For the material below, return exactly the lines starting at the line containing "Task: Click the LAN Réseau local icon" and ending at the line containing "Given: Click the 查询 search button", both ends included, and no others.

◆ Given information:

• • • • •

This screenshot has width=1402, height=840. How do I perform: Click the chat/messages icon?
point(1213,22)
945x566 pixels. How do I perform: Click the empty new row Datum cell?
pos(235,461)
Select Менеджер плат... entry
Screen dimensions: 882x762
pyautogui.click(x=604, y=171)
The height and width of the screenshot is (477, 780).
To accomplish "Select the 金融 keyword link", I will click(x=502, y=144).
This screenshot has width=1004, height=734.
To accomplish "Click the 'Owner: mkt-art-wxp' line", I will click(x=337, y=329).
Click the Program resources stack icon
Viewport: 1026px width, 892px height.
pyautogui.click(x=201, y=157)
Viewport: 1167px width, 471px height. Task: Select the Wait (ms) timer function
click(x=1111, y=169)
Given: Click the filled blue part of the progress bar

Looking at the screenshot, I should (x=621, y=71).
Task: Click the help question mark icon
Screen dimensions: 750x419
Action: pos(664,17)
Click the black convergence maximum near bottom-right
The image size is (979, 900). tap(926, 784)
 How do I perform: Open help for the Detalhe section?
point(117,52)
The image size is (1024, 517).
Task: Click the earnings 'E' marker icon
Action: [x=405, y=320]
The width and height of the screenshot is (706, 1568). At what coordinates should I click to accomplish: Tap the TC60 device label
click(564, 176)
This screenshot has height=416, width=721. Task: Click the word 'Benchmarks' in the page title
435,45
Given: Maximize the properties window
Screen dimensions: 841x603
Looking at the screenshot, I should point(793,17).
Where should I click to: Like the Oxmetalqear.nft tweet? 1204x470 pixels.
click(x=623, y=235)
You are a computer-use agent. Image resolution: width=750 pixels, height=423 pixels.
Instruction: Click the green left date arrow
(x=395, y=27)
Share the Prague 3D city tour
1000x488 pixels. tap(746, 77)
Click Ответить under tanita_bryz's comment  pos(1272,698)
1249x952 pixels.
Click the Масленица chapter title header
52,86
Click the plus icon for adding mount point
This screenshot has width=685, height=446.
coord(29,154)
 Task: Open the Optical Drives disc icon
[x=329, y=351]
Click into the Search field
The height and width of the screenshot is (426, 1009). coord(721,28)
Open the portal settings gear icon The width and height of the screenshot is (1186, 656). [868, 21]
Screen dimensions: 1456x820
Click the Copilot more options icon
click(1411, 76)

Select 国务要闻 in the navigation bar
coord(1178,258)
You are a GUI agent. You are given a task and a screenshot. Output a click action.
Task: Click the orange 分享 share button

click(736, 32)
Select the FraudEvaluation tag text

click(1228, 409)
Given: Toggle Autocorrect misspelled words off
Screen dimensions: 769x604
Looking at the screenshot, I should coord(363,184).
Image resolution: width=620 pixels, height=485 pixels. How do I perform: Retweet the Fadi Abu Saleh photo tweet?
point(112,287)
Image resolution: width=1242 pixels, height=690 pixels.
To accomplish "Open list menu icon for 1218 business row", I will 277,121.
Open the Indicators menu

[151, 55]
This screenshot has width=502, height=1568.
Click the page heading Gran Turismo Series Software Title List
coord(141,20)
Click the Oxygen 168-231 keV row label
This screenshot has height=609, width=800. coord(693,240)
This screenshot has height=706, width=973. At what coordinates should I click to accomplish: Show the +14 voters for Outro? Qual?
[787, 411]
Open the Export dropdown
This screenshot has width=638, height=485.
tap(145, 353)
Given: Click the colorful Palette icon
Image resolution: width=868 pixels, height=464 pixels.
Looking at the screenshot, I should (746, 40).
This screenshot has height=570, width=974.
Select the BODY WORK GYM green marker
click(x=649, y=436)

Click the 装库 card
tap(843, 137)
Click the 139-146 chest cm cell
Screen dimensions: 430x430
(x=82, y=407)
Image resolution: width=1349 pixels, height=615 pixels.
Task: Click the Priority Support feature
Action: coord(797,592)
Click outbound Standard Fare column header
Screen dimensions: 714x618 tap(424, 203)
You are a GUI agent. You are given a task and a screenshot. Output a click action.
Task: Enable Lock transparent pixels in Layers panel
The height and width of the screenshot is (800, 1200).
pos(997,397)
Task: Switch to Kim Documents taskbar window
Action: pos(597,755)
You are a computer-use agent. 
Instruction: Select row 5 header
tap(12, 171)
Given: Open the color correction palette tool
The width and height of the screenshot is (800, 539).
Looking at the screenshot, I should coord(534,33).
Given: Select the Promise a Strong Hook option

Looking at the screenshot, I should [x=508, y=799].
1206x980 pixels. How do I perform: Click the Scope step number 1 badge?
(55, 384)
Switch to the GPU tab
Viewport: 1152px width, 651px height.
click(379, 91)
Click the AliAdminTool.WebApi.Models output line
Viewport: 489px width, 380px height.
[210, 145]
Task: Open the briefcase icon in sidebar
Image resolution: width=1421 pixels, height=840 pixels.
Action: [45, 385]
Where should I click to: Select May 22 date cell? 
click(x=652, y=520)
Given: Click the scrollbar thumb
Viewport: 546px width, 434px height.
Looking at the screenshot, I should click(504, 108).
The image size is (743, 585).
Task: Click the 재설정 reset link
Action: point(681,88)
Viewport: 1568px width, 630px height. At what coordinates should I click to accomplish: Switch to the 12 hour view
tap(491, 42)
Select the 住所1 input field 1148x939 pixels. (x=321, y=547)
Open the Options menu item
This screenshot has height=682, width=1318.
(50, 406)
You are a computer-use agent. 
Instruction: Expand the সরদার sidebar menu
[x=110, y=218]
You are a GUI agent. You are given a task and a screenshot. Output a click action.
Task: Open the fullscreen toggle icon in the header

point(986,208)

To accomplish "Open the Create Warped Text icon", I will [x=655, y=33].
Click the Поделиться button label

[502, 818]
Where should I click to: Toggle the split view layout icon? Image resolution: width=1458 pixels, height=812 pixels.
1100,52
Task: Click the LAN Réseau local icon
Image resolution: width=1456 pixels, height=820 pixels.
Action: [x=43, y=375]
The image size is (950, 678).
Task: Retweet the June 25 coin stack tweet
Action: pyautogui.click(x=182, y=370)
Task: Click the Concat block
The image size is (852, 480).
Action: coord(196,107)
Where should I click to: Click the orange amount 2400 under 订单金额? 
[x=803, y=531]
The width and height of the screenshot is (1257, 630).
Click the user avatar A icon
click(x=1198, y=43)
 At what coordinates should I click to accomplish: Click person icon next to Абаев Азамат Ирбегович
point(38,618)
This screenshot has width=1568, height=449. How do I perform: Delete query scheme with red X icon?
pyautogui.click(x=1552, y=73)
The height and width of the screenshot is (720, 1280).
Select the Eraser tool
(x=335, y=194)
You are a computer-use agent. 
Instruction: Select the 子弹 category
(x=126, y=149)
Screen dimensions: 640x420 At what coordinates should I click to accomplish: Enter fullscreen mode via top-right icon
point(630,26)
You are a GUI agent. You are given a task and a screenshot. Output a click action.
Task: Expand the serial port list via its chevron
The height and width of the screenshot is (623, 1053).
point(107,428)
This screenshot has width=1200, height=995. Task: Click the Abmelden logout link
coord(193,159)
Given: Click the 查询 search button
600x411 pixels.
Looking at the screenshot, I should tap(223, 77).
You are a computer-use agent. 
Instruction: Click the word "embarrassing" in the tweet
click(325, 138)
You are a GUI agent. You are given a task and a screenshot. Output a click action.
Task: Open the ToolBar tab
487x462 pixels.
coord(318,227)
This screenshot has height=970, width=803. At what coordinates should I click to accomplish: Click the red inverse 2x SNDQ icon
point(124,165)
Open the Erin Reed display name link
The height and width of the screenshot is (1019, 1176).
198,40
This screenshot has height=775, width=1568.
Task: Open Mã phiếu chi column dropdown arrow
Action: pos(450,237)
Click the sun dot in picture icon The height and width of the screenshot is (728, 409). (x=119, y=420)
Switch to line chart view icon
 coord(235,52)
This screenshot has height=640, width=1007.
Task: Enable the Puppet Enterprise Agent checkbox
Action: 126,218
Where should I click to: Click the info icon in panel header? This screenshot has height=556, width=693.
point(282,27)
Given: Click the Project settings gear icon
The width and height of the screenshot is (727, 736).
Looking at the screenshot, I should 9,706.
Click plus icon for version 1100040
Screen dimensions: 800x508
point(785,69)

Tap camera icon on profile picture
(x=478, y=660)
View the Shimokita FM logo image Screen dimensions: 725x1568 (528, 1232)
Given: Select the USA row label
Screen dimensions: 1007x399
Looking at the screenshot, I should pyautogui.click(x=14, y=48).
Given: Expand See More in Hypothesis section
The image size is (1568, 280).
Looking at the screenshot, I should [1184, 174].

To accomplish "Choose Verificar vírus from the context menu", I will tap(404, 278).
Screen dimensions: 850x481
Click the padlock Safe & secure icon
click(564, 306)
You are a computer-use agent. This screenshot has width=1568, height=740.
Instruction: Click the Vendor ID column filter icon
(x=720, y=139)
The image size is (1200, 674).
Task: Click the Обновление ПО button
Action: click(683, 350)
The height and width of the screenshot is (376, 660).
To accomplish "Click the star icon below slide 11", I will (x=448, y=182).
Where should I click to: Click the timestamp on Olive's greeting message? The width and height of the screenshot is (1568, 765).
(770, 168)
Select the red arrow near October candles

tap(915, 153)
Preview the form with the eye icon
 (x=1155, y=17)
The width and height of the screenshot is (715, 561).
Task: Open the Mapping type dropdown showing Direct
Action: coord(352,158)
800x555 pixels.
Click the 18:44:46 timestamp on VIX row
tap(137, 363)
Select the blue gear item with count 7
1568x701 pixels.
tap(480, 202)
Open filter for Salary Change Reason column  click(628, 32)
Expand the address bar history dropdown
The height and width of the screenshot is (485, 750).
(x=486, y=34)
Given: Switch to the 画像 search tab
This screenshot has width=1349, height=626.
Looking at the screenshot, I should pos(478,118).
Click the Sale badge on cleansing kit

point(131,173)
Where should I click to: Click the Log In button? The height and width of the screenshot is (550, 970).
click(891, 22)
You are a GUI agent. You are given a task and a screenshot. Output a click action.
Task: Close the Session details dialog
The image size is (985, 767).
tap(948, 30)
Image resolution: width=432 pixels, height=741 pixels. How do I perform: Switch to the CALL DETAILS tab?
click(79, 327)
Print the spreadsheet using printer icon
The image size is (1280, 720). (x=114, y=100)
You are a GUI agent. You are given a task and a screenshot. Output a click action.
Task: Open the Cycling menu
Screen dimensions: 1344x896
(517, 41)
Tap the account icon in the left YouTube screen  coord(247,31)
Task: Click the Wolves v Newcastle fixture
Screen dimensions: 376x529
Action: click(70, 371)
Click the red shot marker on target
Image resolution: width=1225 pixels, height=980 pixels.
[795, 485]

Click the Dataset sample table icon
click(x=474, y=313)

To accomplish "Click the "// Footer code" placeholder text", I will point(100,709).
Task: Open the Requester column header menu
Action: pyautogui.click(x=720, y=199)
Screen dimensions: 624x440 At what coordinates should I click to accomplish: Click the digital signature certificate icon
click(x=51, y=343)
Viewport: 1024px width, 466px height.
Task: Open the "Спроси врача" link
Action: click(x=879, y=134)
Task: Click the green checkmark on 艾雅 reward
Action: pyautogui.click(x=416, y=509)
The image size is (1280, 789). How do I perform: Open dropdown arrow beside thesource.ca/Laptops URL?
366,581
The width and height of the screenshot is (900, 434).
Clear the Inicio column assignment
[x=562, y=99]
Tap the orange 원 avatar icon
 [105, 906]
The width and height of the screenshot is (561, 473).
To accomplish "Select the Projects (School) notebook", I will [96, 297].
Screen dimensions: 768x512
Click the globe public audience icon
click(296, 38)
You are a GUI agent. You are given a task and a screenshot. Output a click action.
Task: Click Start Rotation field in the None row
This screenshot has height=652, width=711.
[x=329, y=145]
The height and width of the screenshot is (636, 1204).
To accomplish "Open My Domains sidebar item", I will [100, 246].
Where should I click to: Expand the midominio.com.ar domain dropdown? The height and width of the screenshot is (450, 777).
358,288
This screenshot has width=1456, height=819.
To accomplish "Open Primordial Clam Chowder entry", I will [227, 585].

• • • • •

◆ Your response:
Task: Click the LAN Réseau local icon
Image resolution: width=1456 pixels, height=820 pixels.
Action: [x=43, y=375]
The image size is (950, 678).
Task: Retweet the June 25 coin stack tweet
Action: pyautogui.click(x=182, y=370)
Task: Click the Concat block
The image size is (852, 480).
Action: coord(196,107)
Where should I click to: Click the orange amount 2400 under 订单金额? 
[x=803, y=531]
The width and height of the screenshot is (1257, 630).
Click the user avatar A icon
click(x=1198, y=43)
 At what coordinates should I click to accomplish: Click person icon next to Абаев Азамат Ирбегович
point(38,618)
This screenshot has width=1568, height=449. How do I perform: Delete query scheme with red X icon?
pyautogui.click(x=1552, y=73)
The height and width of the screenshot is (720, 1280).
Select the Eraser tool
(x=335, y=194)
You are a computer-use agent. 
Instruction: Select the 子弹 category
(x=126, y=149)
Screen dimensions: 640x420 At what coordinates should I click to accomplish: Enter fullscreen mode via top-right icon
point(630,26)
You are a GUI agent. You are given a task and a screenshot. Output a click action.
Task: Expand the serial port list via its chevron
The height and width of the screenshot is (623, 1053).
point(107,428)
This screenshot has width=1200, height=995. Task: Click the Abmelden logout link
coord(193,159)
Given: Click the 查询 search button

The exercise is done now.